__Given information__
----
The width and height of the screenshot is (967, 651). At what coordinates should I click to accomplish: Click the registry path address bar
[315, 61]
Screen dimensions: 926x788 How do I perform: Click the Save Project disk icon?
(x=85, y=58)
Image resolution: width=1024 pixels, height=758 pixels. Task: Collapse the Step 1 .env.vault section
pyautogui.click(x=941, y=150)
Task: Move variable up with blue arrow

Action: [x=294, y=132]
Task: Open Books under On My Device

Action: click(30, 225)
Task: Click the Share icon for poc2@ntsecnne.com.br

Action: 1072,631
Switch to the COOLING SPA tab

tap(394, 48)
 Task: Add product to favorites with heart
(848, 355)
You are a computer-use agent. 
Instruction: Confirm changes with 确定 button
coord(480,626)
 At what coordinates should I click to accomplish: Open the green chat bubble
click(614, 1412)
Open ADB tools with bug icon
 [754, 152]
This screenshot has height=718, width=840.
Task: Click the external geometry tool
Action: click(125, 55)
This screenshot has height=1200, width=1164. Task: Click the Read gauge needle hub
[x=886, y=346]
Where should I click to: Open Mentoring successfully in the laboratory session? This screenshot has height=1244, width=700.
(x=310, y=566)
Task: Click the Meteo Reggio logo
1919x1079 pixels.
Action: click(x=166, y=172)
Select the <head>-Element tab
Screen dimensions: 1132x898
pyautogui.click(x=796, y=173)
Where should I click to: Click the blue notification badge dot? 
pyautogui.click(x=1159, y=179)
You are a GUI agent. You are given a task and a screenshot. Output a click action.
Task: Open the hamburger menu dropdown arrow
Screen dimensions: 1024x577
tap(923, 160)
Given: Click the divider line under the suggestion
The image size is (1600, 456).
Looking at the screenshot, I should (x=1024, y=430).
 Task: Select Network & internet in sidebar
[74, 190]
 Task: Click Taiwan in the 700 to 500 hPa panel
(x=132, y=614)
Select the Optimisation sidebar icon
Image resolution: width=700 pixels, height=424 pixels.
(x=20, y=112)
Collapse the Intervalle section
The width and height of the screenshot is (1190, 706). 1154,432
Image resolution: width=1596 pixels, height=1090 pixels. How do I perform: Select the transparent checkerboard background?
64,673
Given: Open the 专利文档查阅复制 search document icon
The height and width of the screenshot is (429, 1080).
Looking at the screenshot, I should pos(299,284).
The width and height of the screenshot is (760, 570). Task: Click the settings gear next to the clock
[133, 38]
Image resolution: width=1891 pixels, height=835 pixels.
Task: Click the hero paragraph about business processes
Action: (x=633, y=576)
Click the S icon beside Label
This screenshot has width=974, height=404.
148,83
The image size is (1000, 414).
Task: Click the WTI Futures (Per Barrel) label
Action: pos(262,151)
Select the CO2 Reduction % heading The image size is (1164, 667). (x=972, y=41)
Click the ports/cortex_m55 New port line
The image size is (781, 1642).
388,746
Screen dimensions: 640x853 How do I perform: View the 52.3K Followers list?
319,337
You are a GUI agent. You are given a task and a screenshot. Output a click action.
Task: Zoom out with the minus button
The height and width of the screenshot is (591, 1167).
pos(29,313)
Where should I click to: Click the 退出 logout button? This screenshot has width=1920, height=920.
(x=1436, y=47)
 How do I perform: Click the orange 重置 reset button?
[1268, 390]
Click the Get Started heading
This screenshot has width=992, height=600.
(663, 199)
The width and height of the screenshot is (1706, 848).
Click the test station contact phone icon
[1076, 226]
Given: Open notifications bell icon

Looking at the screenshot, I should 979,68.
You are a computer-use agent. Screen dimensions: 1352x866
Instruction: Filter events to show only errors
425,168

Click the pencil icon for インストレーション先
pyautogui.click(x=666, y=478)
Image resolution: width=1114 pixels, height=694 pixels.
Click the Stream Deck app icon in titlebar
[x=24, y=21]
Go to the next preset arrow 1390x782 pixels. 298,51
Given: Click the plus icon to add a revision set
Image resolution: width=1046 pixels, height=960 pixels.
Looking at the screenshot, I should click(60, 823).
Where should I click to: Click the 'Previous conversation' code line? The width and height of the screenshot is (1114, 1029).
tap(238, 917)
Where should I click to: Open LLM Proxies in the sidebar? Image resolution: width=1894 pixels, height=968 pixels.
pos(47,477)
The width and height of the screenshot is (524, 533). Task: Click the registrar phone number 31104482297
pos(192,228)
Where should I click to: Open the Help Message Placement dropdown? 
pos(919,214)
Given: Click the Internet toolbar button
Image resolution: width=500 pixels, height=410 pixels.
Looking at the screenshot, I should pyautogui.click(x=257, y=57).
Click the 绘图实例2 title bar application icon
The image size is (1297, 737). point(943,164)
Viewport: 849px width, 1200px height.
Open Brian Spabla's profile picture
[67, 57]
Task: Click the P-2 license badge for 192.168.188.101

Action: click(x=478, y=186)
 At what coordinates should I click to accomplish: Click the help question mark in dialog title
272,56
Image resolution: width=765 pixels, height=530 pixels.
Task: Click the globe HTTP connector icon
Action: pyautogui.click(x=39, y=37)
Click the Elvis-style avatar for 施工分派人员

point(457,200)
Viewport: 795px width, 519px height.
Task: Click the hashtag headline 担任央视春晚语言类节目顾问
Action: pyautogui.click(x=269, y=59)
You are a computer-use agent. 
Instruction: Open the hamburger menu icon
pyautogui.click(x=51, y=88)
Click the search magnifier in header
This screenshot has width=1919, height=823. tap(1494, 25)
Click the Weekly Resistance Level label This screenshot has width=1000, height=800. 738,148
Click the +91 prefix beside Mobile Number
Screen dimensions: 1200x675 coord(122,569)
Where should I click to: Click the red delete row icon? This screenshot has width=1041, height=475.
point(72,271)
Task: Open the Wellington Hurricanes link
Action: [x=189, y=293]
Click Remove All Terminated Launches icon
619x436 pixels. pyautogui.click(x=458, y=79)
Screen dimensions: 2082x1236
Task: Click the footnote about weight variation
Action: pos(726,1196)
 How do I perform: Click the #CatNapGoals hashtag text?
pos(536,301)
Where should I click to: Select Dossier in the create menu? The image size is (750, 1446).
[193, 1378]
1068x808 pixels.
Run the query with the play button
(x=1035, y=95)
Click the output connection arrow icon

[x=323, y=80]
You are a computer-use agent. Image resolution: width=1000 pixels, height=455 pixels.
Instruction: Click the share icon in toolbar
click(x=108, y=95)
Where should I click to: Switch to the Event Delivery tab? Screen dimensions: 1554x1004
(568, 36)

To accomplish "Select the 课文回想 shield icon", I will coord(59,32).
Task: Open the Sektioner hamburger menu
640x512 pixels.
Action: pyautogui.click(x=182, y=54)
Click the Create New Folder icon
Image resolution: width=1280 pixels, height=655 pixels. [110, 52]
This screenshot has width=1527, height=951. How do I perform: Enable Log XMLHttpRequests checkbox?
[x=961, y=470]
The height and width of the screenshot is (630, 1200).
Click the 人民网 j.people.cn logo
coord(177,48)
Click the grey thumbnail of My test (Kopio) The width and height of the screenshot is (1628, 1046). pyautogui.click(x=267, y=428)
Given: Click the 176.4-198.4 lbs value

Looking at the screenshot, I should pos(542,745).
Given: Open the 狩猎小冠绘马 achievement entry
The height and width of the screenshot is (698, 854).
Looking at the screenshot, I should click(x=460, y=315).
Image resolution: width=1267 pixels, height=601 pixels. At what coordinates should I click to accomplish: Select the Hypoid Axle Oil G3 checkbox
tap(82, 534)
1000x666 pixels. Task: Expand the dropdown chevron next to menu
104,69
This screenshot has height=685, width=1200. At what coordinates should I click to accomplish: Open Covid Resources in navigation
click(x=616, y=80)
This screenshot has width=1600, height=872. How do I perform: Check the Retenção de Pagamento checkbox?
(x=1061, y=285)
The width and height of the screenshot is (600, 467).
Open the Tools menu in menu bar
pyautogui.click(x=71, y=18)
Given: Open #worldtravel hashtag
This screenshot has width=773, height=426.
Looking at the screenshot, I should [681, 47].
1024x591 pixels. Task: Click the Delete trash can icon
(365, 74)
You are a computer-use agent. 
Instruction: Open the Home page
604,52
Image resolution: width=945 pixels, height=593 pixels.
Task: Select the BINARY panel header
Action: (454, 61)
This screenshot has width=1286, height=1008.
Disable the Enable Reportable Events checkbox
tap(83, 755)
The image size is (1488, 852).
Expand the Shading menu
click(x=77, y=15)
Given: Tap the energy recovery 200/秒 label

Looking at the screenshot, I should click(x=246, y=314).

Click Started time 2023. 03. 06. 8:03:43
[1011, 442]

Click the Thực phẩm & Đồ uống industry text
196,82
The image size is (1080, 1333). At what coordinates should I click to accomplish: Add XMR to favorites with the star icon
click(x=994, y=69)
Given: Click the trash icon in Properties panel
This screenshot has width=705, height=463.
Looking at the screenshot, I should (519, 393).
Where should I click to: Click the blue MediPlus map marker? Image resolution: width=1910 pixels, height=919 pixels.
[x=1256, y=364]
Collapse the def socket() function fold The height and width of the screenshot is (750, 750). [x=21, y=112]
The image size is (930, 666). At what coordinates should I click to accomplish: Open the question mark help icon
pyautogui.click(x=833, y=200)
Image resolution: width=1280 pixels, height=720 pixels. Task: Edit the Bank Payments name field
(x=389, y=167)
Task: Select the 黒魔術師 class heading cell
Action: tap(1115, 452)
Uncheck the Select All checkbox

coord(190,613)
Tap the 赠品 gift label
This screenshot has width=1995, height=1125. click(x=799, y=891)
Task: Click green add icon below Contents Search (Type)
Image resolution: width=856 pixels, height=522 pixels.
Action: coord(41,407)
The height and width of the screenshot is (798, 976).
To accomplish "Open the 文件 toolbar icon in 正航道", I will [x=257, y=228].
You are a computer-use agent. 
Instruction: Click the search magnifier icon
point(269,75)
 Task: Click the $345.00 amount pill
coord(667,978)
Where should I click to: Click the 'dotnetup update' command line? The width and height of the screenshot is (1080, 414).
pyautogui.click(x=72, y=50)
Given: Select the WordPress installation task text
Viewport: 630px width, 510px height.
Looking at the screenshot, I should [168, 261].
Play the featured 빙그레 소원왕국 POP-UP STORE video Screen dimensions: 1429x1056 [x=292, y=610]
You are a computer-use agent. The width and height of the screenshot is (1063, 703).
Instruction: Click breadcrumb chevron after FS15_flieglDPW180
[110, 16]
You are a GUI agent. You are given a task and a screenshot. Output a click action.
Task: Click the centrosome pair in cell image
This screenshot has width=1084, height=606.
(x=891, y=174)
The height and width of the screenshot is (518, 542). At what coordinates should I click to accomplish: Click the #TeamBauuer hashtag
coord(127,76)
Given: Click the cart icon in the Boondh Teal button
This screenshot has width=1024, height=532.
----
__Work order__
Count how many lines of the records hold the string "will"; the answer is that number alone.

__Exercise response__
2